#### WORK INSTRUCTIONS:
Transcribe each of the following records word for word, keeping every line as it stands.

#### INFORMATION SHOWN:
= = = = = = =

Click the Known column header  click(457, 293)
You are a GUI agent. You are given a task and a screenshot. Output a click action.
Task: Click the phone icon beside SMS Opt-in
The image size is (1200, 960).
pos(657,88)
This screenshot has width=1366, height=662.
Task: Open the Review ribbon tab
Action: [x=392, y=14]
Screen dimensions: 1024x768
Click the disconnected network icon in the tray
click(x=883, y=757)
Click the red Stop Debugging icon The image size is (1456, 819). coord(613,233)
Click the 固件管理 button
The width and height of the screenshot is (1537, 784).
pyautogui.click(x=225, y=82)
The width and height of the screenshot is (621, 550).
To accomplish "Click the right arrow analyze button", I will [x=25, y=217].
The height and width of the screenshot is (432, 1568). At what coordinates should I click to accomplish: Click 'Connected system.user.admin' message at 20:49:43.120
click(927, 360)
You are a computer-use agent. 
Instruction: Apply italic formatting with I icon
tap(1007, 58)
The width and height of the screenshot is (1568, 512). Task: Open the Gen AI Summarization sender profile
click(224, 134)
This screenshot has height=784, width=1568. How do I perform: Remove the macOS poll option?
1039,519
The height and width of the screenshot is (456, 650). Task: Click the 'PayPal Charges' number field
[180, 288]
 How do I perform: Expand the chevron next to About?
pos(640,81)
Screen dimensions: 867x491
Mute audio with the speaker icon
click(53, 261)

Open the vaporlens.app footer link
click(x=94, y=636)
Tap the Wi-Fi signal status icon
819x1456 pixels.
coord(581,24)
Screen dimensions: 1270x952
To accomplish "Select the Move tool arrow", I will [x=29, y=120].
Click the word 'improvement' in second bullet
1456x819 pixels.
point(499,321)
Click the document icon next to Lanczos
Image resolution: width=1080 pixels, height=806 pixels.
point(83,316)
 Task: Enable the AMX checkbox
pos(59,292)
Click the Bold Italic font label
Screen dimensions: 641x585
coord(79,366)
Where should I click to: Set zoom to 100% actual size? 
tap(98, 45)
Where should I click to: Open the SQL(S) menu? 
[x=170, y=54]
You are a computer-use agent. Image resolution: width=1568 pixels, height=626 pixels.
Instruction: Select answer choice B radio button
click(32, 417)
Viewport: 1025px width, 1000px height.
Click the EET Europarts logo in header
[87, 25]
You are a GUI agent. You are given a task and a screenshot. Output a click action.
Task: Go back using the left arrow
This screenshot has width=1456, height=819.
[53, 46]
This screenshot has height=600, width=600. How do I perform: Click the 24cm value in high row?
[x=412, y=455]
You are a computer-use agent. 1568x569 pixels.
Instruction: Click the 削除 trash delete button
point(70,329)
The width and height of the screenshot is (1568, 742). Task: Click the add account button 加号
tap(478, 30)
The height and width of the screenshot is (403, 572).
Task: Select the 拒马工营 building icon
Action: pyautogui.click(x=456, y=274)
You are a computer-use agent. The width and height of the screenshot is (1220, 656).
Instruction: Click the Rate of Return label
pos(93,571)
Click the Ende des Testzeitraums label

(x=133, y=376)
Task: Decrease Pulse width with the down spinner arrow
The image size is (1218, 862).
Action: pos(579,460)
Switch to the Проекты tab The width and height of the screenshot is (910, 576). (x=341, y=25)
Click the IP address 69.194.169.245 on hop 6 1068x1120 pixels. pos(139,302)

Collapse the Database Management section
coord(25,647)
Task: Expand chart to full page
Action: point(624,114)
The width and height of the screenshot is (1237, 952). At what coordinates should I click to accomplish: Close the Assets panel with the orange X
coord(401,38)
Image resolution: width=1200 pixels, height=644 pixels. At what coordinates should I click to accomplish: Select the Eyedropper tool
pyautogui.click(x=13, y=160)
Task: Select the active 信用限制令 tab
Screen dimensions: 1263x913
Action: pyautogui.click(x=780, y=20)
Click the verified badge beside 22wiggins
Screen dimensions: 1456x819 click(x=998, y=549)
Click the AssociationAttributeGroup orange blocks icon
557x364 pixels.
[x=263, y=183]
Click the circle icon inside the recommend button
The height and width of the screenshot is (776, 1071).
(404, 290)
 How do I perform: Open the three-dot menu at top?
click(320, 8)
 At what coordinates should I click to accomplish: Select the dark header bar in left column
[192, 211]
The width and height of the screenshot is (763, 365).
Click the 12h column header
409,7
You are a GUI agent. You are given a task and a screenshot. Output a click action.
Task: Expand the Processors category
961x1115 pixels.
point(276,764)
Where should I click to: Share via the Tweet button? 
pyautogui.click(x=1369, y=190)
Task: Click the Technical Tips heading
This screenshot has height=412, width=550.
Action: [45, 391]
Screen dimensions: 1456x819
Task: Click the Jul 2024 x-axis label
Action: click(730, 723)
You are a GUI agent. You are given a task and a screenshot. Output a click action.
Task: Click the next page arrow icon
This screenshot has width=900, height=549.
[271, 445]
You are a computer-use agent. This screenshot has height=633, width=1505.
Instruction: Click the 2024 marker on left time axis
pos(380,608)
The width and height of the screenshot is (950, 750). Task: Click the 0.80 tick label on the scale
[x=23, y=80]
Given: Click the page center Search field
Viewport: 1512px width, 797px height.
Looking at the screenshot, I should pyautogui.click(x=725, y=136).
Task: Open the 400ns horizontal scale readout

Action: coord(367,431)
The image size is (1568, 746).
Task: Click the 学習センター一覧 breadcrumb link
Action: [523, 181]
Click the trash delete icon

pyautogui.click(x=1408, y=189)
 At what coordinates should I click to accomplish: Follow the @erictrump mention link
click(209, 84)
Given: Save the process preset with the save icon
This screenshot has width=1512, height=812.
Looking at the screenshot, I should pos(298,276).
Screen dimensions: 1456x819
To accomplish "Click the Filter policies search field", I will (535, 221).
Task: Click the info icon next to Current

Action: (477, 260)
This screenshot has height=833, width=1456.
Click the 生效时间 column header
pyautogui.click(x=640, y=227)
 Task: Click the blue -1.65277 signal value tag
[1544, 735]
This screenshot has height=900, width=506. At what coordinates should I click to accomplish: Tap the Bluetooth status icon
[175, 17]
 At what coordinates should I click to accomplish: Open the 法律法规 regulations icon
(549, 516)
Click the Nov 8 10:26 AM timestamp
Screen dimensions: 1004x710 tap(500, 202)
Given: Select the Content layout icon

= = = = = = =

#### TASK OUTPUT:
Click the Known column header  click(457, 293)
You are a GUI agent. You are given a task and a screenshot. Output a click action.
Task: Click the phone icon beside SMS Opt-in
The image size is (1200, 960).
pos(657,88)
This screenshot has width=1366, height=662.
Task: Open the Review ribbon tab
Action: [x=392, y=14]
Screen dimensions: 1024x768
Click the disconnected network icon in the tray
click(x=883, y=757)
Click the red Stop Debugging icon The image size is (1456, 819). coord(613,233)
Click the 固件管理 button
The width and height of the screenshot is (1537, 784).
pyautogui.click(x=225, y=82)
The width and height of the screenshot is (621, 550).
To accomplish "Click the right arrow analyze button", I will [x=25, y=217].
The height and width of the screenshot is (432, 1568). At what coordinates should I click to accomplish: Click 'Connected system.user.admin' message at 20:49:43.120
click(927, 360)
You are a computer-use agent. 
Instruction: Apply italic formatting with I icon
tap(1007, 58)
The width and height of the screenshot is (1568, 512). Task: Open the Gen AI Summarization sender profile
click(224, 134)
This screenshot has height=784, width=1568. How do I perform: Remove the macOS poll option?
1039,519
The height and width of the screenshot is (456, 650). Task: Click the 'PayPal Charges' number field
[180, 288]
 How do I perform: Expand the chevron next to About?
pos(640,81)
Screen dimensions: 867x491
Mute audio with the speaker icon
click(53, 261)

Open the vaporlens.app footer link
click(x=94, y=636)
Tap the Wi-Fi signal status icon
819x1456 pixels.
coord(581,24)
Screen dimensions: 1270x952
To accomplish "Select the Move tool arrow", I will [x=29, y=120].
Click the word 'improvement' in second bullet
1456x819 pixels.
point(499,321)
Click the document icon next to Lanczos
Image resolution: width=1080 pixels, height=806 pixels.
point(83,316)
 Task: Enable the AMX checkbox
pos(59,292)
Click the Bold Italic font label
Screen dimensions: 641x585
coord(79,366)
Where should I click to: Set zoom to 100% actual size? 
tap(98, 45)
Where should I click to: Open the SQL(S) menu? 
[x=170, y=54]
You are a computer-use agent. Image resolution: width=1568 pixels, height=626 pixels.
Instruction: Select answer choice B radio button
click(32, 417)
Viewport: 1025px width, 1000px height.
Click the EET Europarts logo in header
[87, 25]
You are a GUI agent. You are given a task and a screenshot. Output a click action.
Task: Go back using the left arrow
This screenshot has width=1456, height=819.
[53, 46]
This screenshot has height=600, width=600. How do I perform: Click the 24cm value in high row?
[x=412, y=455]
You are a computer-use agent. 1568x569 pixels.
Instruction: Click the 削除 trash delete button
point(70,329)
The width and height of the screenshot is (1568, 742). Task: Click the add account button 加号
tap(478, 30)
The height and width of the screenshot is (403, 572).
Task: Select the 拒马工营 building icon
Action: pyautogui.click(x=456, y=274)
You are a computer-use agent. The width and height of the screenshot is (1220, 656).
Instruction: Click the Rate of Return label
pos(93,571)
Click the Ende des Testzeitraums label

(x=133, y=376)
Task: Decrease Pulse width with the down spinner arrow
The image size is (1218, 862).
Action: pos(579,460)
Switch to the Проекты tab The width and height of the screenshot is (910, 576). (x=341, y=25)
Click the IP address 69.194.169.245 on hop 6 1068x1120 pixels. pos(139,302)

Collapse the Database Management section
coord(25,647)
Task: Expand chart to full page
Action: point(624,114)
The width and height of the screenshot is (1237, 952). At what coordinates should I click to accomplish: Close the Assets panel with the orange X
coord(401,38)
Image resolution: width=1200 pixels, height=644 pixels. At what coordinates should I click to accomplish: Select the Eyedropper tool
pyautogui.click(x=13, y=160)
Task: Select the active 信用限制令 tab
Screen dimensions: 1263x913
Action: pyautogui.click(x=780, y=20)
Click the verified badge beside 22wiggins
Screen dimensions: 1456x819 click(x=998, y=549)
Click the AssociationAttributeGroup orange blocks icon
557x364 pixels.
[x=263, y=183]
Click the circle icon inside the recommend button
The height and width of the screenshot is (776, 1071).
(404, 290)
 How do I perform: Open the three-dot menu at top?
click(320, 8)
 At what coordinates should I click to accomplish: Select the dark header bar in left column
[192, 211]
The width and height of the screenshot is (763, 365).
Click the 12h column header
409,7
You are a GUI agent. You are given a task and a screenshot. Output a click action.
Task: Expand the Processors category
961x1115 pixels.
point(276,764)
Where should I click to: Share via the Tweet button? 
pyautogui.click(x=1369, y=190)
Task: Click the Technical Tips heading
This screenshot has height=412, width=550.
Action: [45, 391]
Screen dimensions: 1456x819
Task: Click the Jul 2024 x-axis label
Action: click(730, 723)
You are a GUI agent. You are given a task and a screenshot. Output a click action.
Task: Click the next page arrow icon
This screenshot has width=900, height=549.
[271, 445]
You are a computer-use agent. This screenshot has height=633, width=1505.
Instruction: Click the 2024 marker on left time axis
pos(380,608)
The width and height of the screenshot is (950, 750). Task: Click the 0.80 tick label on the scale
[x=23, y=80]
Given: Click the page center Search field
Viewport: 1512px width, 797px height.
Looking at the screenshot, I should pyautogui.click(x=725, y=136).
Task: Open the 400ns horizontal scale readout

Action: coord(367,431)
The image size is (1568, 746).
Task: Click the 学習センター一覧 breadcrumb link
Action: [523, 181]
Click the trash delete icon

pyautogui.click(x=1408, y=189)
 At what coordinates should I click to accomplish: Follow the @erictrump mention link
click(209, 84)
Given: Save the process preset with the save icon
This screenshot has width=1512, height=812.
Looking at the screenshot, I should pos(298,276).
Screen dimensions: 1456x819
To accomplish "Click the Filter policies search field", I will (535, 221).
Task: Click the info icon next to Current

Action: (477, 260)
This screenshot has height=833, width=1456.
Click the 生效时间 column header
pyautogui.click(x=640, y=227)
 Task: Click the blue -1.65277 signal value tag
[1544, 735]
This screenshot has height=900, width=506. At what coordinates should I click to accomplish: Tap the Bluetooth status icon
[175, 17]
 At what coordinates should I click to accomplish: Open the 法律法规 regulations icon
(549, 516)
Click the Nov 8 10:26 AM timestamp
Screen dimensions: 1004x710 tap(500, 202)
Given: Select the Content layout icon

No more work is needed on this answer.